Distribution de lettres aux élus du Smiba. Rendez-vous avec leur avocat. Décision de déposer un recours de référé-liberté… La journée du 19 décembre a été encore une étape pour les gérants de La Cabane, boutique de location de matériel de skis sur le domaine de la Gentiane, au Ballon d’Alsace.
Depuis quelques semaines, la presse relate une décision prise par le Smiba (syndicat mixte interdépartemental du Ballon d’Alsace), qui gère et exploite le site du massif sous-vosgien, de l’ouverture d’un local de location de skis en son nom propre dans les locaux du Smiba à côté des caisses de vente de forfait. Juste en face de l’actuel boutique La Cabane. Un choix que le syndicat mixte justifie par le manque d’offre sur la station, une carence, qui a causé selon eux, l’an passé, le remboursement des forfaits de plusieurs skieurs. Le Smiba, par cette installation, va proposer des services équivalents à ceux que La Cabane, à quelques mètres d’intervalle.
Par téléphone, les gérants, Patricia Liblin et Yves Schmaltz, se sentent trahis. « Oui, il y a eu un afflux de monde l’année dernière. Comme dans toutes les stations. Cela a été d’autant plus vrai chez nous que plusieurs stations ont fermées dans les alentours. » Ils affirment que malgré cet afflux, le Smiba a continué à vendre des forfaits. « Les autres stations de skis vosgiennes, ferment, elles, l’accès aux forfaits passé un certain nombre », déplorent-ils. « Et personne n’est jamais venu nous voir, alors qu’ils sont en face, pour nous dire que quelque chose n’allait pas.»

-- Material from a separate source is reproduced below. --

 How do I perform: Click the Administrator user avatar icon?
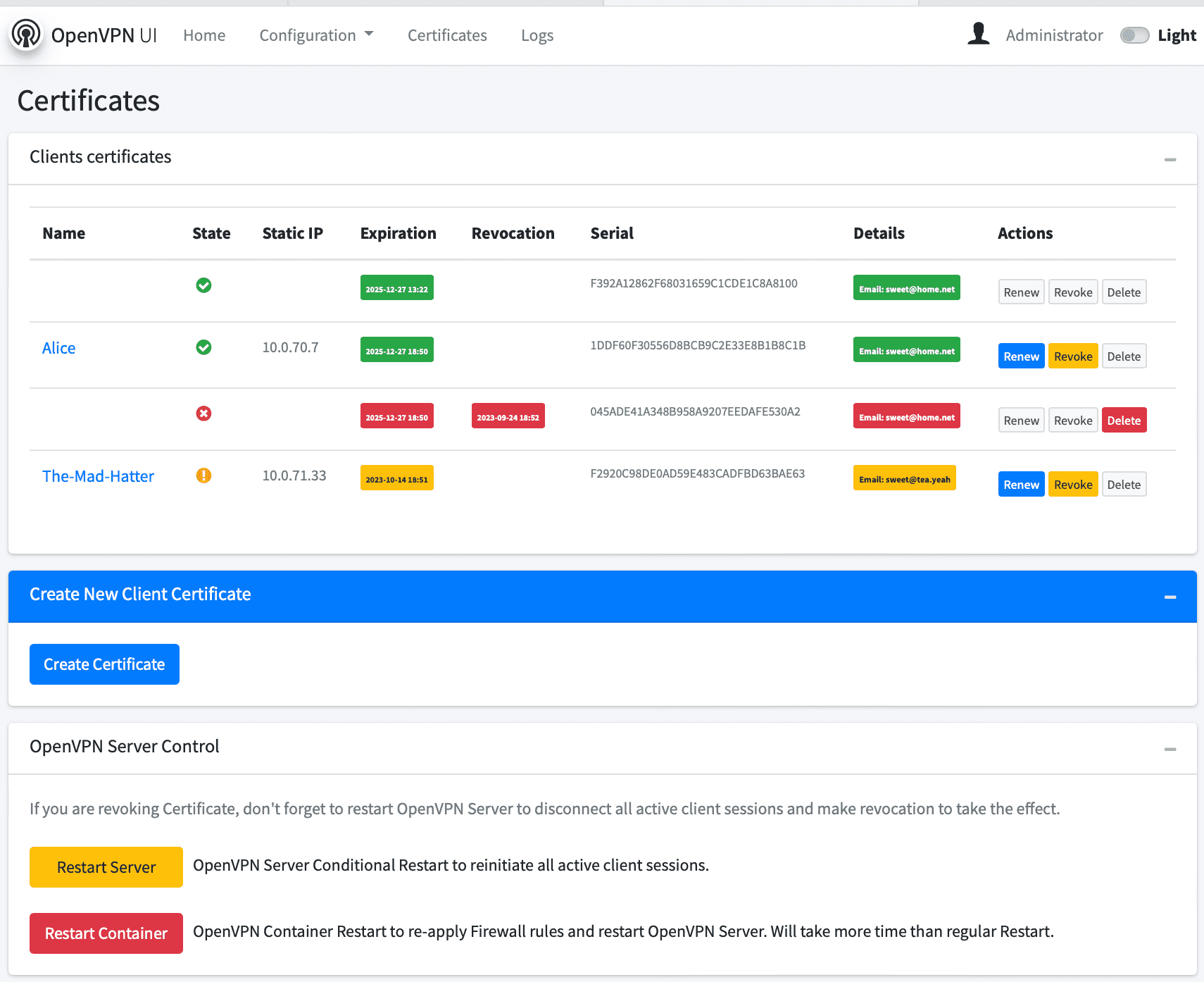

Aussi, pour répondre à cette nouvelle clientèle, les gérants ont investi 60 000 euros pour l’agrandissement de leur local « dès la fin de la saison dernière, preuve comptable à l’appui ». Le nombre de postes de réglage des skis est alors passé de 3 à 5 et l’offre de matériels a été renforcé de 100 paires de skis et chaussures supplémentaires, portant l’offre à 500 kits.
« Aucune base légale »
Mardi 19 décembre, le Smiba a fait voter la délibération pour la création d’un service de location de skis concurrentiel. Les gérants se sont tenus à l’entrée pour distribuer une missive aux élus avant le vote. Dans cette lettre, ils exposent avec découvert « par hasard, fin novembre » le projet porté par le Smiba. « Refusez ce projet criminel qui nous tuera dès la première saison », implorent-ils. Cela n’a pas eu d’effet. La délibération est passée. Avec 2 abstentions.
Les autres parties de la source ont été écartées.